(Source records)
◇ ◇ ◇ ◇

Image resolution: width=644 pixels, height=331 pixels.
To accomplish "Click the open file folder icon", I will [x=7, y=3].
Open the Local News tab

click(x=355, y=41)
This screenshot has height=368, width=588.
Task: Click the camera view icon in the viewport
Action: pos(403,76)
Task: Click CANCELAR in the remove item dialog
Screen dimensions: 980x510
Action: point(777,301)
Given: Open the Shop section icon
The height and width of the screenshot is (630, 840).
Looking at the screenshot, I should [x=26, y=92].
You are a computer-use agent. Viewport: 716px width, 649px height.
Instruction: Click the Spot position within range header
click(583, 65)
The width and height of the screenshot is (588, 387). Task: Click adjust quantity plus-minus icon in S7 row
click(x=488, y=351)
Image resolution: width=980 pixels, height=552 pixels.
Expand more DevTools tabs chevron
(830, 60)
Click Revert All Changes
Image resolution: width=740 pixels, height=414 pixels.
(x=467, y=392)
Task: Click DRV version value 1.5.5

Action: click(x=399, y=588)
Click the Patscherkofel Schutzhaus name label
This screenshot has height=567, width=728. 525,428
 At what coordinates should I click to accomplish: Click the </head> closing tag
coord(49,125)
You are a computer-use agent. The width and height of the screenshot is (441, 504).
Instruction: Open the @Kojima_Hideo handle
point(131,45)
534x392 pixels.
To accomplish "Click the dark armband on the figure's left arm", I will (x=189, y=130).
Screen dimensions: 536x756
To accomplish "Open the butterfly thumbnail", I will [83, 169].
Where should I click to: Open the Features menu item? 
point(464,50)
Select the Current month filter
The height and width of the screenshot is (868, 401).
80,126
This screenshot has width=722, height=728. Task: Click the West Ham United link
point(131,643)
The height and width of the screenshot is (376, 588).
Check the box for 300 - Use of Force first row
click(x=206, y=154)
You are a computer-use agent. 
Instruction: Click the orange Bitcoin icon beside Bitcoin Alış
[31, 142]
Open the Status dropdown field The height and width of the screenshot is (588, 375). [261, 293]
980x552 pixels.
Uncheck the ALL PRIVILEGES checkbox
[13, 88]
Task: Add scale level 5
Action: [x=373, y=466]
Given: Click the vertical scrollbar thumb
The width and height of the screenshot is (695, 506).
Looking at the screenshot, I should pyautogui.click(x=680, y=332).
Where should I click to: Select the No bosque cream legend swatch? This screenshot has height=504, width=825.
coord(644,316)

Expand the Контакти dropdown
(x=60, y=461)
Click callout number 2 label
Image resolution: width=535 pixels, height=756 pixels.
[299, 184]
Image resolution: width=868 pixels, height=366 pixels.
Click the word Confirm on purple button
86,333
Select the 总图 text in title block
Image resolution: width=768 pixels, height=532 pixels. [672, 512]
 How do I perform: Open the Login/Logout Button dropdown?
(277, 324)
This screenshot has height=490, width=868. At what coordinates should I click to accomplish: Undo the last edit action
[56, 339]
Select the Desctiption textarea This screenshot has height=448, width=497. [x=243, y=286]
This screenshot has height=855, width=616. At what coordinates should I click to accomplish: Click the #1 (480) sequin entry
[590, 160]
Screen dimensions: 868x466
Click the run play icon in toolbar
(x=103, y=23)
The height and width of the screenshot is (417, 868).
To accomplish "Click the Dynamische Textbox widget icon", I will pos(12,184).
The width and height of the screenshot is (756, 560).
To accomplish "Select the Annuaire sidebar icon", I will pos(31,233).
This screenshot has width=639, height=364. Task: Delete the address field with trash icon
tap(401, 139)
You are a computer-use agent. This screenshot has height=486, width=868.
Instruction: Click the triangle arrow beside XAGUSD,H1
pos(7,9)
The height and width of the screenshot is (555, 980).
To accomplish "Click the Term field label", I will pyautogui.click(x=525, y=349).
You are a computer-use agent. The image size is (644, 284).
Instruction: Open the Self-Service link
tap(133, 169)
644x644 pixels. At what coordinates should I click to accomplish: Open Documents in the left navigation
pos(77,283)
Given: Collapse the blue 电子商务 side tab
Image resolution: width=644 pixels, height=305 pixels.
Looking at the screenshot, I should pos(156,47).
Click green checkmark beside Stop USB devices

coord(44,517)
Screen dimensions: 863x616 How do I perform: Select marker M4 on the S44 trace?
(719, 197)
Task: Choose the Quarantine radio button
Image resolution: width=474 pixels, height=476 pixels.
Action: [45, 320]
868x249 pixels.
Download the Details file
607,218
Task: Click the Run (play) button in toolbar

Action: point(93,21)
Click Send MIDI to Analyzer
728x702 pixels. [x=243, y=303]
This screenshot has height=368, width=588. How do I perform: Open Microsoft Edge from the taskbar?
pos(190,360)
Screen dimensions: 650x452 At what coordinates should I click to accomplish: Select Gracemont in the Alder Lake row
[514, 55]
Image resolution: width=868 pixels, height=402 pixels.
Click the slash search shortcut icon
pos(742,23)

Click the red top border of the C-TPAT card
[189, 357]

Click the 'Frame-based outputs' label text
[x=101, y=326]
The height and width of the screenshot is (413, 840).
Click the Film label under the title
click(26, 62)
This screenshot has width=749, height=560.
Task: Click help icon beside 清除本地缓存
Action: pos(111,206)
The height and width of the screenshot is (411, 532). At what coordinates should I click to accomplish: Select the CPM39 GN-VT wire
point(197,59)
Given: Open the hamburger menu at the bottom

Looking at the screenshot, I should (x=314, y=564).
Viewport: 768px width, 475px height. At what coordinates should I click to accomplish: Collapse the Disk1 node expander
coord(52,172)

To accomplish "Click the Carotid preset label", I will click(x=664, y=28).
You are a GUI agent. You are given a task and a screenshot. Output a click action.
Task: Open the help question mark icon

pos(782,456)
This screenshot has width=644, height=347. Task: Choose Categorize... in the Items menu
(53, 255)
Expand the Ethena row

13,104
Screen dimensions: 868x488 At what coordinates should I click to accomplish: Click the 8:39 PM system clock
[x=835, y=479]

◇ ◇ ◇ ◇

◆ Work to be completed ◆
Reprint the entries above in full, exactly as they are.

◆ Finished exercise ◆
Image resolution: width=644 pixels, height=331 pixels.
To accomplish "Click the open file folder icon", I will [x=7, y=3].
Open the Local News tab

click(x=355, y=41)
This screenshot has height=368, width=588.
Task: Click the camera view icon in the viewport
Action: pos(403,76)
Task: Click CANCELAR in the remove item dialog
Screen dimensions: 980x510
Action: point(777,301)
Given: Open the Shop section icon
The height and width of the screenshot is (630, 840).
Looking at the screenshot, I should [x=26, y=92].
You are a computer-use agent. Viewport: 716px width, 649px height.
Instruction: Click the Spot position within range header
click(583, 65)
The width and height of the screenshot is (588, 387). Task: Click adjust quantity plus-minus icon in S7 row
click(x=488, y=351)
Image resolution: width=980 pixels, height=552 pixels.
Expand more DevTools tabs chevron
(830, 60)
Click Revert All Changes
Image resolution: width=740 pixels, height=414 pixels.
(x=467, y=392)
Task: Click DRV version value 1.5.5

Action: click(x=399, y=588)
Click the Patscherkofel Schutzhaus name label
This screenshot has height=567, width=728. 525,428
 At what coordinates should I click to accomplish: Click the </head> closing tag
coord(49,125)
You are a computer-use agent. The width and height of the screenshot is (441, 504).
Instruction: Open the @Kojima_Hideo handle
point(131,45)
534x392 pixels.
To accomplish "Click the dark armband on the figure's left arm", I will (x=189, y=130).
Screen dimensions: 536x756
To accomplish "Open the butterfly thumbnail", I will [83, 169].
Where should I click to: Open the Features menu item? 
point(464,50)
Select the Current month filter
The height and width of the screenshot is (868, 401).
80,126
This screenshot has width=722, height=728. Task: Click the West Ham United link
point(131,643)
The height and width of the screenshot is (376, 588).
Check the box for 300 - Use of Force first row
click(x=206, y=154)
You are a computer-use agent. 
Instruction: Click the orange Bitcoin icon beside Bitcoin Alış
[31, 142]
Open the Status dropdown field The height and width of the screenshot is (588, 375). [261, 293]
980x552 pixels.
Uncheck the ALL PRIVILEGES checkbox
[13, 88]
Task: Add scale level 5
Action: [x=373, y=466]
Given: Click the vertical scrollbar thumb
The width and height of the screenshot is (695, 506).
Looking at the screenshot, I should pyautogui.click(x=680, y=332).
Where should I click to: Select the No bosque cream legend swatch? This screenshot has height=504, width=825.
coord(644,316)

Expand the Контакти dropdown
(x=60, y=461)
Click callout number 2 label
Image resolution: width=535 pixels, height=756 pixels.
[299, 184]
Image resolution: width=868 pixels, height=366 pixels.
Click the word Confirm on purple button
86,333
Select the 总图 text in title block
Image resolution: width=768 pixels, height=532 pixels. [672, 512]
 How do I perform: Open the Login/Logout Button dropdown?
(277, 324)
This screenshot has height=490, width=868. At what coordinates should I click to accomplish: Undo the last edit action
[56, 339]
Select the Desctiption textarea This screenshot has height=448, width=497. [x=243, y=286]
This screenshot has height=855, width=616. At what coordinates should I click to accomplish: Click the #1 (480) sequin entry
[590, 160]
Screen dimensions: 868x466
Click the run play icon in toolbar
(x=103, y=23)
The height and width of the screenshot is (417, 868).
To accomplish "Click the Dynamische Textbox widget icon", I will pos(12,184).
The width and height of the screenshot is (756, 560).
To accomplish "Select the Annuaire sidebar icon", I will pos(31,233).
This screenshot has width=639, height=364. Task: Delete the address field with trash icon
tap(401, 139)
You are a computer-use agent. This screenshot has height=486, width=868.
Instruction: Click the triangle arrow beside XAGUSD,H1
pos(7,9)
The height and width of the screenshot is (555, 980).
To accomplish "Click the Term field label", I will pyautogui.click(x=525, y=349).
You are a computer-use agent. The image size is (644, 284).
Instruction: Open the Self-Service link
tap(133, 169)
644x644 pixels. At what coordinates should I click to accomplish: Open Documents in the left navigation
pos(77,283)
Given: Collapse the blue 电子商务 side tab
Image resolution: width=644 pixels, height=305 pixels.
Looking at the screenshot, I should pos(156,47).
Click green checkmark beside Stop USB devices

coord(44,517)
Screen dimensions: 863x616 How do I perform: Select marker M4 on the S44 trace?
(719, 197)
Task: Choose the Quarantine radio button
Image resolution: width=474 pixels, height=476 pixels.
Action: [45, 320]
868x249 pixels.
Download the Details file
607,218
Task: Click the Run (play) button in toolbar

Action: point(93,21)
Click Send MIDI to Analyzer
728x702 pixels. [x=243, y=303]
This screenshot has height=368, width=588. How do I perform: Open Microsoft Edge from the taskbar?
pos(190,360)
Screen dimensions: 650x452 At what coordinates should I click to accomplish: Select Gracemont in the Alder Lake row
[514, 55]
Image resolution: width=868 pixels, height=402 pixels.
Click the slash search shortcut icon
pos(742,23)

Click the red top border of the C-TPAT card
[189, 357]

Click the 'Frame-based outputs' label text
[x=101, y=326]
The height and width of the screenshot is (413, 840).
Click the Film label under the title
click(26, 62)
This screenshot has width=749, height=560.
Task: Click help icon beside 清除本地缓存
Action: pos(111,206)
The height and width of the screenshot is (411, 532). At what coordinates should I click to accomplish: Select the CPM39 GN-VT wire
point(197,59)
Given: Open the hamburger menu at the bottom

Looking at the screenshot, I should (x=314, y=564).
Viewport: 768px width, 475px height. At what coordinates should I click to accomplish: Collapse the Disk1 node expander
coord(52,172)

To accomplish "Click the Carotid preset label", I will click(x=664, y=28).
You are a GUI agent. You are given a task and a screenshot. Output a click action.
Task: Open the help question mark icon

pos(782,456)
This screenshot has width=644, height=347. Task: Choose Categorize... in the Items menu
(53, 255)
Expand the Ethena row

13,104
Screen dimensions: 868x488 At what coordinates should I click to accomplish: Click the 8:39 PM system clock
[x=835, y=479]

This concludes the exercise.